Background: Restrictive allograft syndrome (RAS) and pleuroparenchymal fibroelastosis (PPFE) are progressive fibrotic lung diseases characterized by alveolar fibroelastosis (AFE). Despite poor prognosis, effective treatments remain unavailable, and their pathophysiologies are elusive.

Aim: To uncover common cellularly resolved transcriptomic and histologic features of human RAS and PPFE lungs to identify novel therapeutic targets.

Methods: Peripheral lung tissues from 15 RAS, 32 PPFE, and 16 control lungs were analyzed using snRNA-seq. Results were validated and extended using e.g., immunofluorescence and RNA in situ hybridization.

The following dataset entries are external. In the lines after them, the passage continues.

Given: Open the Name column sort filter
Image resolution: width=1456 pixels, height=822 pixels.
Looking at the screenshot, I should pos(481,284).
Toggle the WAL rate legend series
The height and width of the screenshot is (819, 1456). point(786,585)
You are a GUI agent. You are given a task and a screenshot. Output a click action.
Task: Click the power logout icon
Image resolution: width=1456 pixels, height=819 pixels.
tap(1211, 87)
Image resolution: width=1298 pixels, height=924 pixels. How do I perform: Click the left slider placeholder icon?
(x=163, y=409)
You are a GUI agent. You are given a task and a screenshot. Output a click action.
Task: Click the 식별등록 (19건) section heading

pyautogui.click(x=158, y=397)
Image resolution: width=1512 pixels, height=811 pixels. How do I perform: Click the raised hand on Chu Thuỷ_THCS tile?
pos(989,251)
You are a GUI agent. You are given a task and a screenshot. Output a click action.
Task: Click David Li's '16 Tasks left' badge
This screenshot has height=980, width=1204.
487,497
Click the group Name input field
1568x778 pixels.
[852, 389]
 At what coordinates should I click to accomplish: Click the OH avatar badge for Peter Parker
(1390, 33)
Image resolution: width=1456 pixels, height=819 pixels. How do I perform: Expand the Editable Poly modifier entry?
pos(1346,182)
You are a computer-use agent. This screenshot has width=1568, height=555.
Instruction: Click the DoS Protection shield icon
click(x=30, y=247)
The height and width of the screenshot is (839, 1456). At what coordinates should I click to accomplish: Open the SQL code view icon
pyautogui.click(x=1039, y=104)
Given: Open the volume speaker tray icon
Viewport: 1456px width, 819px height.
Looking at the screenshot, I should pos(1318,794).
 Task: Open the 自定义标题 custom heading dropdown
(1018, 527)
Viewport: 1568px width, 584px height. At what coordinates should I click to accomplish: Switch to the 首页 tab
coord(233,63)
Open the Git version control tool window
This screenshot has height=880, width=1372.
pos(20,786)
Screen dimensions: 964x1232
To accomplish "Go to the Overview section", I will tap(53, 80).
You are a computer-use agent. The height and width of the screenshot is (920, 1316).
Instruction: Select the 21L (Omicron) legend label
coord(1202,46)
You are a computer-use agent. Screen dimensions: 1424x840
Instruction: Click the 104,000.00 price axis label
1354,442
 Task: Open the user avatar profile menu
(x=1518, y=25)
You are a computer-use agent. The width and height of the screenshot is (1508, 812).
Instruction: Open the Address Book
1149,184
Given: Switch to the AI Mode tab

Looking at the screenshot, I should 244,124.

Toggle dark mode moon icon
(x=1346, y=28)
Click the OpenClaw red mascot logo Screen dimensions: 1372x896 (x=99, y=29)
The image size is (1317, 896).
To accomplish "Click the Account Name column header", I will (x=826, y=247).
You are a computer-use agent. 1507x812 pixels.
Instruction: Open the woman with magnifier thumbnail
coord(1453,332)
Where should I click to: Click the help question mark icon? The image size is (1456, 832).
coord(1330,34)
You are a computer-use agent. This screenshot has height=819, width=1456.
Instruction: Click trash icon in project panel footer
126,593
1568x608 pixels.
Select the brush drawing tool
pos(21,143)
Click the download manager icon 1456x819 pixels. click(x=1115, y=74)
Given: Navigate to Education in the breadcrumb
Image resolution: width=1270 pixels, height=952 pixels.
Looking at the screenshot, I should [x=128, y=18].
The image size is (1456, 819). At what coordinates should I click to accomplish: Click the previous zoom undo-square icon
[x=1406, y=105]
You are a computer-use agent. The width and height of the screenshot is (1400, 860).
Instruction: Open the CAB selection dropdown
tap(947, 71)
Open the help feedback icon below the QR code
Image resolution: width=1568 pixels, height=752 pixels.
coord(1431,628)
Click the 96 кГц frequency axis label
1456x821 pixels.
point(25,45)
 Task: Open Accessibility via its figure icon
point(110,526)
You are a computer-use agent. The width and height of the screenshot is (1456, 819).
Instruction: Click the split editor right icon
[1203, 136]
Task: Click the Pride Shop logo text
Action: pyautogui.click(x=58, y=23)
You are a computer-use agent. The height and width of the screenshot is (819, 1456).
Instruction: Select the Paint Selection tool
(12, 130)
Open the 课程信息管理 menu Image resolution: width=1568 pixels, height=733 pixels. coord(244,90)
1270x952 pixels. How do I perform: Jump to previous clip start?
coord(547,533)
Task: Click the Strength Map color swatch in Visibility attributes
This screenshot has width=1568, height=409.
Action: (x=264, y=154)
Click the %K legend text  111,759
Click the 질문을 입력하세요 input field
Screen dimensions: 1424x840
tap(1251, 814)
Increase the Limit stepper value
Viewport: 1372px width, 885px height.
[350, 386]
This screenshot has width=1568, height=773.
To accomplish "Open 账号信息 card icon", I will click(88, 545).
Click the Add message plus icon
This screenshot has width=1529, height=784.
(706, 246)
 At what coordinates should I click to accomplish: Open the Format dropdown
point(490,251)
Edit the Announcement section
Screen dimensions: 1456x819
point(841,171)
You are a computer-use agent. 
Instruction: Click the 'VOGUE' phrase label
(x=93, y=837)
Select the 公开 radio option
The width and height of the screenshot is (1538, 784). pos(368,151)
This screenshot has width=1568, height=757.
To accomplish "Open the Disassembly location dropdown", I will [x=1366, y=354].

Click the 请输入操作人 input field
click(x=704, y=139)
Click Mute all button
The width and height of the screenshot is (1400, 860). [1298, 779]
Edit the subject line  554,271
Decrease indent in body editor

Results: Our data revealed a shared fibrotic niche in RAS and PPFE at the edge of AFE remodeling. Key findings are: (A) aberrant basaloid cells, overlaying AFE lesions; (B) expansion of CTHRC1+ fibrotic fibroblasts within AFE areas; (C) partial replacement of the physiologic PRX+ alveolar endothelium by ectopic COL15A1+ endothelial cells; and (D) elevated T- and B-cell fractions in PPFE, suggesting immune-mediated repair failure. 

Conclusions: RAS and PPFE depict cellular hallmarks of fibrotic tissue organization first described in IPF. Remarkably, our data suggests an underlying immune-mediated process in contrast to the pathogenesis of IPF. These shared cell types, essential to fibrogenesis, might be prime therapeutic targets.